Fig. 8. Volvox globator.
The Volvocineæ consist of various species according as the internal matter of the primordial cell divides into 2, 4, 8, 32, or a greater number of equal parts, forming respectively as many free cells which ultimately become ciliated spores, by means of which the globe either rotates on the spot, or in straight lines. The Volvox globator found in fresh-water pools is one of the most remarkable of these, both for its peculiarity and beauty of structure and for its comparatively large size, since in some lights it is visible to the naked eye while swimming in a drop of water. When viewed with a microscope, it is a pellucid sphere whose surface is studded with green spots, often connected by green threads; each of the spots has two cilia, so that the surface is bristled with these filaments, whose vibrations give the sphere either a rolling or smooth motion, or make it spin like a top in the same place.
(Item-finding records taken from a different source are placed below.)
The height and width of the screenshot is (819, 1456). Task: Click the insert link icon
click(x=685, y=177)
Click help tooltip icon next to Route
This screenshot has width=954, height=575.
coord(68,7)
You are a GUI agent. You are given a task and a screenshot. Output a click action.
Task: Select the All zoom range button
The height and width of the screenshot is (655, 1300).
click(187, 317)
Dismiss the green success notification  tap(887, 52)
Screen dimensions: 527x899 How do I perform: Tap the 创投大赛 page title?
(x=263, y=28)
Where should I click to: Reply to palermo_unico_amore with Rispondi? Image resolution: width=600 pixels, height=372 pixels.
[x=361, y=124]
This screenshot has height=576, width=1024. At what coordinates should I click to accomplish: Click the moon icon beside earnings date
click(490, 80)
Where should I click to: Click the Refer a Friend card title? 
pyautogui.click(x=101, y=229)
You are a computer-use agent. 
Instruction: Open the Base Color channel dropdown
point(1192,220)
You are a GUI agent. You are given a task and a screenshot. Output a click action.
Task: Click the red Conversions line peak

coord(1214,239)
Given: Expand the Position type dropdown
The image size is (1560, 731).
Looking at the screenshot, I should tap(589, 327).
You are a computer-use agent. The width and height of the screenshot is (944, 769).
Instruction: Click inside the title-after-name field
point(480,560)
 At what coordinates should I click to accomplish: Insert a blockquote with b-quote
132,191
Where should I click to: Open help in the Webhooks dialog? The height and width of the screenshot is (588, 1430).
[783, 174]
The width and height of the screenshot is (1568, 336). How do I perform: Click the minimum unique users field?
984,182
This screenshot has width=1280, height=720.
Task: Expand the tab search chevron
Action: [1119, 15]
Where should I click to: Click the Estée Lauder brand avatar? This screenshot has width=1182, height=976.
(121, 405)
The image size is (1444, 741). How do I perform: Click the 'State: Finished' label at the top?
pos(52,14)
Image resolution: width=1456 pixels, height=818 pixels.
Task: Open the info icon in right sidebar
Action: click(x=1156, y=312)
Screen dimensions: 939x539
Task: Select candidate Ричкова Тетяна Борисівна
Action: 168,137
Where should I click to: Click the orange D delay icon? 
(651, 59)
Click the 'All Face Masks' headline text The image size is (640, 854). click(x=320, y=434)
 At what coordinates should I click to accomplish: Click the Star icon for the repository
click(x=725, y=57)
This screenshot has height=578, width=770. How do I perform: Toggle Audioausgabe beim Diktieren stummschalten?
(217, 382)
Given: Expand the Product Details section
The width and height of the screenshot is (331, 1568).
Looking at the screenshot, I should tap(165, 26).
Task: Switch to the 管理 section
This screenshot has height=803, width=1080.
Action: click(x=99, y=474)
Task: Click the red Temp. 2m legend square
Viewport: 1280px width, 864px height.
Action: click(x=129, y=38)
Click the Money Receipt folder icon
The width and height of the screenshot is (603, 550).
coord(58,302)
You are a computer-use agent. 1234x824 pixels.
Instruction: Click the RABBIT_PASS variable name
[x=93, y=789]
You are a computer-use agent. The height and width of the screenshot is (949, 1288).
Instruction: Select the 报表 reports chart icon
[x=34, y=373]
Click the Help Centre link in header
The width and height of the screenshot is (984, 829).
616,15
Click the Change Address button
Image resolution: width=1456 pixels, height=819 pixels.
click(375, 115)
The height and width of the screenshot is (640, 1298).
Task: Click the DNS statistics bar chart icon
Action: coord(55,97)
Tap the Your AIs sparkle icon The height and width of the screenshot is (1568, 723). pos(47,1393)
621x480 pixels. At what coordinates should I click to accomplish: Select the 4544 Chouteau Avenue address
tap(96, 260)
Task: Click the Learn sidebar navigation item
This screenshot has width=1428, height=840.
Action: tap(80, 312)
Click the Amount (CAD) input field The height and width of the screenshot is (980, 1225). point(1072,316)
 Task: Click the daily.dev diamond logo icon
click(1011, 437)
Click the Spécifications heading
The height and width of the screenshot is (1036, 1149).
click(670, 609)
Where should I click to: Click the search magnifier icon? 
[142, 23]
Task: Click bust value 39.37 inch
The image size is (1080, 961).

In the interior of the sphere there are from two to twenty dark green globes of different sizes; the smaller are attached to the internal surface, while the larger rotate freely by their cilia in the internal cavity. After a time the sphere bursts open and its inhabitants swim forth, and soon assume the form and character of that which gave them birth.
The growth and development of the Volvox globator are peculiar, for in the primordial cell the red and green endochrome breaks up into numerous angular masses, and a central globe rather larger than the rest. The angular masses are connected by green threads, the interstices between all the bodies are filled with a hyaline substance secreted from their surfaces, and the whole is enclosed in a distinctly membranous globular envelope.